Have you ever left a conversation with a friend and felt inspired to do something new - anything - just to be better? I love this feeling. Like in September, after I saw Gen in the city and she told me about her new hobby as a runner, I decided to try (and the politely decline) running. Then, I had to look up "tweed" on Pinterest. Whenever I see Rachel, I want to be just as capable of being true to myself and drinking tea and crocheting. Annie reminds me why I want to write, for all the thoughtful and nerdy reasons alike. Cat makes me want to be kinder, more resilient. Maggie inspires me to be friendlier, more affirming with my words. Sabrina keeps me honest, sane, and driven.

So, I think that's where my growth has come from. From every person who has seen me at my absolute worst and still loved me anyway, despite how difficult it may have been to do. For every awkward moment I bring, I have also brightened someone else's day. From myself too, for working so hard to nourish the relationship I have with myself which has allowed me to become a person even more capable of being a good friend.

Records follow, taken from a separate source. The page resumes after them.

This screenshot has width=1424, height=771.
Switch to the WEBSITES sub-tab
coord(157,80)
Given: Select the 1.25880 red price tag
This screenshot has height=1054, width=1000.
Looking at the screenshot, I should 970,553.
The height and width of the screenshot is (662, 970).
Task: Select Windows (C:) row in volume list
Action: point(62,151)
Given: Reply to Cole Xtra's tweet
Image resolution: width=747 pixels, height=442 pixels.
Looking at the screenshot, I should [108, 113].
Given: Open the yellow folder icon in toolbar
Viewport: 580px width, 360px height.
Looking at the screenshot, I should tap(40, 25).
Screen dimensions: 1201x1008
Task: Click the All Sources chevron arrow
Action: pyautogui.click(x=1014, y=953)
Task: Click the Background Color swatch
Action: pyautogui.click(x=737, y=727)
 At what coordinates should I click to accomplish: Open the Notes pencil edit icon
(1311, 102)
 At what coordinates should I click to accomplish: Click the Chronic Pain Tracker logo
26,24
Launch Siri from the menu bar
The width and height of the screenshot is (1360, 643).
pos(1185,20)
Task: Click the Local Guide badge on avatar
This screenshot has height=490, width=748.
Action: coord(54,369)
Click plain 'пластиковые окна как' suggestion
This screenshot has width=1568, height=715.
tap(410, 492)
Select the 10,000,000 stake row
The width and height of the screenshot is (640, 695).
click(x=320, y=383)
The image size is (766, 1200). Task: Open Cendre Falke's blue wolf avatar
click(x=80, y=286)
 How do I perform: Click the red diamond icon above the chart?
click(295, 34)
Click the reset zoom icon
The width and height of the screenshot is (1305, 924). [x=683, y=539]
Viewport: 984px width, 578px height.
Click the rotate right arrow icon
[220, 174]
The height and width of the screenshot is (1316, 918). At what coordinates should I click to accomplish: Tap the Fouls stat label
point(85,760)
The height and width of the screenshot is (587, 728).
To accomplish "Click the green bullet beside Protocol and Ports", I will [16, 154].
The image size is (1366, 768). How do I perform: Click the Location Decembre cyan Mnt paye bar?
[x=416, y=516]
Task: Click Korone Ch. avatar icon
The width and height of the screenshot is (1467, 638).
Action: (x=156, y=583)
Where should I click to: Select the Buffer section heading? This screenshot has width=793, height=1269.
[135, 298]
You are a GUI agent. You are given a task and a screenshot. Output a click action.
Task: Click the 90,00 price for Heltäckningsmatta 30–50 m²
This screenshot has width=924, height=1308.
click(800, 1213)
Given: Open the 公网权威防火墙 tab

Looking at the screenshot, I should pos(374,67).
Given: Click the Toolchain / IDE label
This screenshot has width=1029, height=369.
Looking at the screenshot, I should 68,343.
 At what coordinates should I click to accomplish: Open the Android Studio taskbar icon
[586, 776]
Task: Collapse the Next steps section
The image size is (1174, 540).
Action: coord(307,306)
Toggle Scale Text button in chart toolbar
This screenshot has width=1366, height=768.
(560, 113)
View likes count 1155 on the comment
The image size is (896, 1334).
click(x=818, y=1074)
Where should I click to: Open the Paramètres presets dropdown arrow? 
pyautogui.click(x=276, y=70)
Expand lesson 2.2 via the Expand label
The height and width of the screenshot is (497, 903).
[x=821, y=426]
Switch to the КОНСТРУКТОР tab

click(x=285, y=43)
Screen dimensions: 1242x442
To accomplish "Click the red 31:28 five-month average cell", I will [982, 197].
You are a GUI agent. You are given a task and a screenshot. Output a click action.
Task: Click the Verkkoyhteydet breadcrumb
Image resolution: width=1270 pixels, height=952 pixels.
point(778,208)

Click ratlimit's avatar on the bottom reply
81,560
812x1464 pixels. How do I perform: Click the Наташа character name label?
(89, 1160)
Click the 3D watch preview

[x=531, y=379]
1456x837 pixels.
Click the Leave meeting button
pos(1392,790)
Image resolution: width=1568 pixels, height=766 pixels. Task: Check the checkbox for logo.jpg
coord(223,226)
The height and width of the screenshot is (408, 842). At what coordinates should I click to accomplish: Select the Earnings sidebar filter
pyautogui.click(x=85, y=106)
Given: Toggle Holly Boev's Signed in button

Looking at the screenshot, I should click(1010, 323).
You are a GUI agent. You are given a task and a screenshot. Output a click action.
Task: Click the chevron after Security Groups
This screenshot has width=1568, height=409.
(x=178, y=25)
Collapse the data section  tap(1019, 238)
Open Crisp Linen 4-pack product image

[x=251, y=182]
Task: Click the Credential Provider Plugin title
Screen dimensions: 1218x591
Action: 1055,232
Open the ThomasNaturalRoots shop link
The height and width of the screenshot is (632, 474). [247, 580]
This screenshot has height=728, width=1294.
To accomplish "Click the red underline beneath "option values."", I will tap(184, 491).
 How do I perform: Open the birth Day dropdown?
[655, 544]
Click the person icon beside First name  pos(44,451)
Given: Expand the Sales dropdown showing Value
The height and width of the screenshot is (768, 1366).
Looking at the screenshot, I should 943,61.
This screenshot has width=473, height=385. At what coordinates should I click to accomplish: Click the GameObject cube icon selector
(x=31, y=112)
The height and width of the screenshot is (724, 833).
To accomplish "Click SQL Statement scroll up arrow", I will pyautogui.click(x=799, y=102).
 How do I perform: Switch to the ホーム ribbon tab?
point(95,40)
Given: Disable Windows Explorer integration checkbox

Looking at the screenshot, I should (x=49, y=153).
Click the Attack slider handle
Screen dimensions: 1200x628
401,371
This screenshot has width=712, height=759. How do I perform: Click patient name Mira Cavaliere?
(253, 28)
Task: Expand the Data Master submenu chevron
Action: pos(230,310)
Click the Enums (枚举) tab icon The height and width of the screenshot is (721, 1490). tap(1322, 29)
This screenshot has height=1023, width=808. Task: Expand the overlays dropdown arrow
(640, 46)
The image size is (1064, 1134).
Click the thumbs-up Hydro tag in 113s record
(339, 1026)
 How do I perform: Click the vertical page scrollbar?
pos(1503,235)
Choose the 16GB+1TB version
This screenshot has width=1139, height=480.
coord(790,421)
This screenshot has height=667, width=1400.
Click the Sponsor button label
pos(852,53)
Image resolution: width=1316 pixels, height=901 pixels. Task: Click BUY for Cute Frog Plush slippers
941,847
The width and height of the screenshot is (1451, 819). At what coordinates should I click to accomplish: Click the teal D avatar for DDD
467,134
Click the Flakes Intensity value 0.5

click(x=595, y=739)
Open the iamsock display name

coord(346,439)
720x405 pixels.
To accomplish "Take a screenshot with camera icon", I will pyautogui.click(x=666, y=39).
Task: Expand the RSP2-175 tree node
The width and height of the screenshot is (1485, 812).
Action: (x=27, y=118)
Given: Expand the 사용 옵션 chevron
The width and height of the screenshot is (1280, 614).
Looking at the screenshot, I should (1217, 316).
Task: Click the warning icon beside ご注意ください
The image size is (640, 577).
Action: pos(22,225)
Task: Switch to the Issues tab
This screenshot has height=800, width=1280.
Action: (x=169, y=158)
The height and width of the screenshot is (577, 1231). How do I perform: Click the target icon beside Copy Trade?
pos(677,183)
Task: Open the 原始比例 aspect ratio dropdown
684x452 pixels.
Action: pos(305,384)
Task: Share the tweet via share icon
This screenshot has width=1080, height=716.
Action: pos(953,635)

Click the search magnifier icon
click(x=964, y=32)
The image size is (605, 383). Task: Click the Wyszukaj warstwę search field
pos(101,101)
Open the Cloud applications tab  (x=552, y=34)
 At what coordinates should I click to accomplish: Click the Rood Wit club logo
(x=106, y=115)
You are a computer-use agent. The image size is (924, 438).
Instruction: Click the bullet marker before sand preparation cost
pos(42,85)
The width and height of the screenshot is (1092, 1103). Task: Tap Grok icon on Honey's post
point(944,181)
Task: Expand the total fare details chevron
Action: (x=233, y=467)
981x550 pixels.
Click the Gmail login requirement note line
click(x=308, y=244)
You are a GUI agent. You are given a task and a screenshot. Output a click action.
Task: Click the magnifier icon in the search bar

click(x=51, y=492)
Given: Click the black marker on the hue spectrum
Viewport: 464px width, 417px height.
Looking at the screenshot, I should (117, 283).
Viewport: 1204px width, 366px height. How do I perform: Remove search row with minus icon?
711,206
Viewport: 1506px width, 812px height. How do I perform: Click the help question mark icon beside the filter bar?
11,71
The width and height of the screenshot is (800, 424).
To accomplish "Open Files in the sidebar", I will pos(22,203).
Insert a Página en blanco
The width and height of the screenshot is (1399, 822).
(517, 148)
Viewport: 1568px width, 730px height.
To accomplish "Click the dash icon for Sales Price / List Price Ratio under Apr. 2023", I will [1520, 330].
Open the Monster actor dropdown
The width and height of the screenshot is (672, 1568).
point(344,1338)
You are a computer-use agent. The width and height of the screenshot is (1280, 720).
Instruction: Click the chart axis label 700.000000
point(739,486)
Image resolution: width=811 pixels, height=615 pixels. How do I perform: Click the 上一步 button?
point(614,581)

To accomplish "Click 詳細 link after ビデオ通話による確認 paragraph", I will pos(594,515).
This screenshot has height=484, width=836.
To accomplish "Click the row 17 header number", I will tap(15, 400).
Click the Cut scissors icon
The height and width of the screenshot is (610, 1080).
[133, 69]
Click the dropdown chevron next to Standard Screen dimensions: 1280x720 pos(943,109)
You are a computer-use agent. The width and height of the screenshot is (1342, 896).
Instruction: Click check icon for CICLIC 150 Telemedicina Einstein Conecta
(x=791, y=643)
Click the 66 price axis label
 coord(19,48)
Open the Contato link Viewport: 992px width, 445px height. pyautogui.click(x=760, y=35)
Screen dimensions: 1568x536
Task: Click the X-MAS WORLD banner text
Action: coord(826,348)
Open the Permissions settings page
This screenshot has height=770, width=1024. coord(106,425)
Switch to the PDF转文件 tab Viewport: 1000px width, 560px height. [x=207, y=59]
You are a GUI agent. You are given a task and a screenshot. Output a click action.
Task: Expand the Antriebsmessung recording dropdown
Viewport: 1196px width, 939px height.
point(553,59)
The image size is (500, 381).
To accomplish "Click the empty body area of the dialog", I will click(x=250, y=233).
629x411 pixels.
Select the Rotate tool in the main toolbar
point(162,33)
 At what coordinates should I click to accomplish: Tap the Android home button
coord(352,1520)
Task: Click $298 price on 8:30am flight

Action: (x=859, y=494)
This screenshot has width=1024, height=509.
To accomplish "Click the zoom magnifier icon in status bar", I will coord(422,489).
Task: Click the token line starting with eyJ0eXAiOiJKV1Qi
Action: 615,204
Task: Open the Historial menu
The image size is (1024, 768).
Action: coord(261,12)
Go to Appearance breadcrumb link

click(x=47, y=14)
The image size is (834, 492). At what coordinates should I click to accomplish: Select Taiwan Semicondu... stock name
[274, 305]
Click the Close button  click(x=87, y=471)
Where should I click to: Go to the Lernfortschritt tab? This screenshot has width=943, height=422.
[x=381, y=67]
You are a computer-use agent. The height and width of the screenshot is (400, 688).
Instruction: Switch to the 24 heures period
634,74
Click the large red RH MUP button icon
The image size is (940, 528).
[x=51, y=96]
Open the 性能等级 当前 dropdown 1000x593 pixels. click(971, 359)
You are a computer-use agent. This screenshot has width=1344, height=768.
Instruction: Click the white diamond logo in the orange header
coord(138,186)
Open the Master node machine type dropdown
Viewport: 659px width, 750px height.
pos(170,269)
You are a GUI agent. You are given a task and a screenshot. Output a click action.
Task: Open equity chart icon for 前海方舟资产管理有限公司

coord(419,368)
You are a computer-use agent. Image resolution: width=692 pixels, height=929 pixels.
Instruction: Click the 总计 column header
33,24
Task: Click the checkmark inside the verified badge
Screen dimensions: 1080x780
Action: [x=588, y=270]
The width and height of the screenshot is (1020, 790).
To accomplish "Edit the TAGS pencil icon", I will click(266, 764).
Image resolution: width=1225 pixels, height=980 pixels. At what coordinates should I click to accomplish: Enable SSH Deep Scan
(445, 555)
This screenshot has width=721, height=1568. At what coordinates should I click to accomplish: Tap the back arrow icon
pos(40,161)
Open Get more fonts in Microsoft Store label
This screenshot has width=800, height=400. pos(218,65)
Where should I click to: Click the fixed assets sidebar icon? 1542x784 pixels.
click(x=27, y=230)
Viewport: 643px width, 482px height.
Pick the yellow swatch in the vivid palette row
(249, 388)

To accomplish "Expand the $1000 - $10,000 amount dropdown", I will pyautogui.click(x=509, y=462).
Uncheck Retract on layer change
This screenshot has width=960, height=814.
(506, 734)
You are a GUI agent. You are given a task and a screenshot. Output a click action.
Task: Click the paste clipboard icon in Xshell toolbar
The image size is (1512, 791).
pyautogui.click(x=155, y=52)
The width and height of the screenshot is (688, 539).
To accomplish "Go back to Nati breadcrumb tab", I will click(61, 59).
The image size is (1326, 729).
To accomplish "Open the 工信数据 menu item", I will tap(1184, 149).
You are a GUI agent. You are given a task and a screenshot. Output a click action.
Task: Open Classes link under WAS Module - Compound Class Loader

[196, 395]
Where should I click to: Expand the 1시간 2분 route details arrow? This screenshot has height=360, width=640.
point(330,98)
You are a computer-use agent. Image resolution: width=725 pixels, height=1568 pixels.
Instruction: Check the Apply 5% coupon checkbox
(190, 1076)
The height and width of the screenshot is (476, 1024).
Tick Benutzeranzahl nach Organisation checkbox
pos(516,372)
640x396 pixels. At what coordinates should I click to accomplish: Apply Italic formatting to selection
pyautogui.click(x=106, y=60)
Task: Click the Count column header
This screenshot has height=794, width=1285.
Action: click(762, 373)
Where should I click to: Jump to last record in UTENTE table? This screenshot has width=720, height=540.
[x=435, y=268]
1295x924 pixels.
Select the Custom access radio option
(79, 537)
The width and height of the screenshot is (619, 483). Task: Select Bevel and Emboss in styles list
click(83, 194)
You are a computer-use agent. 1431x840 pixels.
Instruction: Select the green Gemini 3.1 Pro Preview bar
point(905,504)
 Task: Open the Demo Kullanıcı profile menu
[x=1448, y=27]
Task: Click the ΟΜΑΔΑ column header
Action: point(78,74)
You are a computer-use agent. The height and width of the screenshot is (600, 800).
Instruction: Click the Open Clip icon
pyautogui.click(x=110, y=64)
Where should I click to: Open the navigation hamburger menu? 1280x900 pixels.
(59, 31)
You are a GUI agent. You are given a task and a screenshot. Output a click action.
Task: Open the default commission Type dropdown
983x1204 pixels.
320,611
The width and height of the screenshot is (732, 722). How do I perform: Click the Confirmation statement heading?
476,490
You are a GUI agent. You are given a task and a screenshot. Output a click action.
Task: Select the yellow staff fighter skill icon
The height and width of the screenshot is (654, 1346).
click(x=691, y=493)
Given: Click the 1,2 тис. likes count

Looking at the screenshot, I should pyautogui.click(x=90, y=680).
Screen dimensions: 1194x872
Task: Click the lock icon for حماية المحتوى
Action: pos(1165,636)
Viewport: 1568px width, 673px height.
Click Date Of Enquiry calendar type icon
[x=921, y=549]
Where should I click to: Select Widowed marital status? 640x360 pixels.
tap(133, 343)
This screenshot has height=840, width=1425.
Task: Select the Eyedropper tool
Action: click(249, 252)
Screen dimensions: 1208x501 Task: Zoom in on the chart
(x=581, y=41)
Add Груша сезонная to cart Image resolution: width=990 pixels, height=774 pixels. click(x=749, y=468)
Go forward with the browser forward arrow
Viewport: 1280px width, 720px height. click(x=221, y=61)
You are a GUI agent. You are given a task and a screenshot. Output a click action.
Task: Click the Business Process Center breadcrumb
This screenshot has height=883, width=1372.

So, a missed train was a catalyst for change. And I know I will never be the perfect person, and I know I will always be the worst navigator of my group of friends. I know that I will always be a little bit of an oddball and that I'll say something inarticulate and it won't be what I meant and I'll lay awake at night thinking about it years later.

This weekend, I shared a bed with Cat in her apartment in Boston. I had a nightmare, from which I jarringly woke up, shining my flashlight in her poor, sleeping face. I was half-awake, convinced that I was in an entirely different place than I was, but when I saw that I was still, in fact, next to Cat blinding her with my phone light, I took a breath. "Oh god Cat I'm so sorry. Had a nightmare, so so scary. So scary."

And she barely even stirred. "That's okay, go back to sleep."

I fell back asleep easily, half-convinced I had entirely dreamed the scenario.

Cat and I stayed up for two hours the next night, discussing moments of self-doubt and in return, dispensing pieces of advice to each other. I had forgotten what that had been like, to be a little kid talking to your best friend at a sleepover. Back then, you were probably talking about your classroom crush. Now, being 23 and feeling like the world is so often ridiculously cruel, it's nice to have a friend to hear you out and then tell you why it's not so bad.

It's nice to have a friend, to feel heard, to feel had. It's simple, it's a hearth of happiness, its my greatest triumph.

Just having that moment with Cat felt so comforting. The hushed tones, the stupid laughter, the safety blanket of friendship - it's something that I had once, and then lost. And the loss of friendship is so painful, because there are the people you invested everything into and then one day walk pass on the street like strangers again. It's a devastating feeling to lose it, and so it's terrifying to try again.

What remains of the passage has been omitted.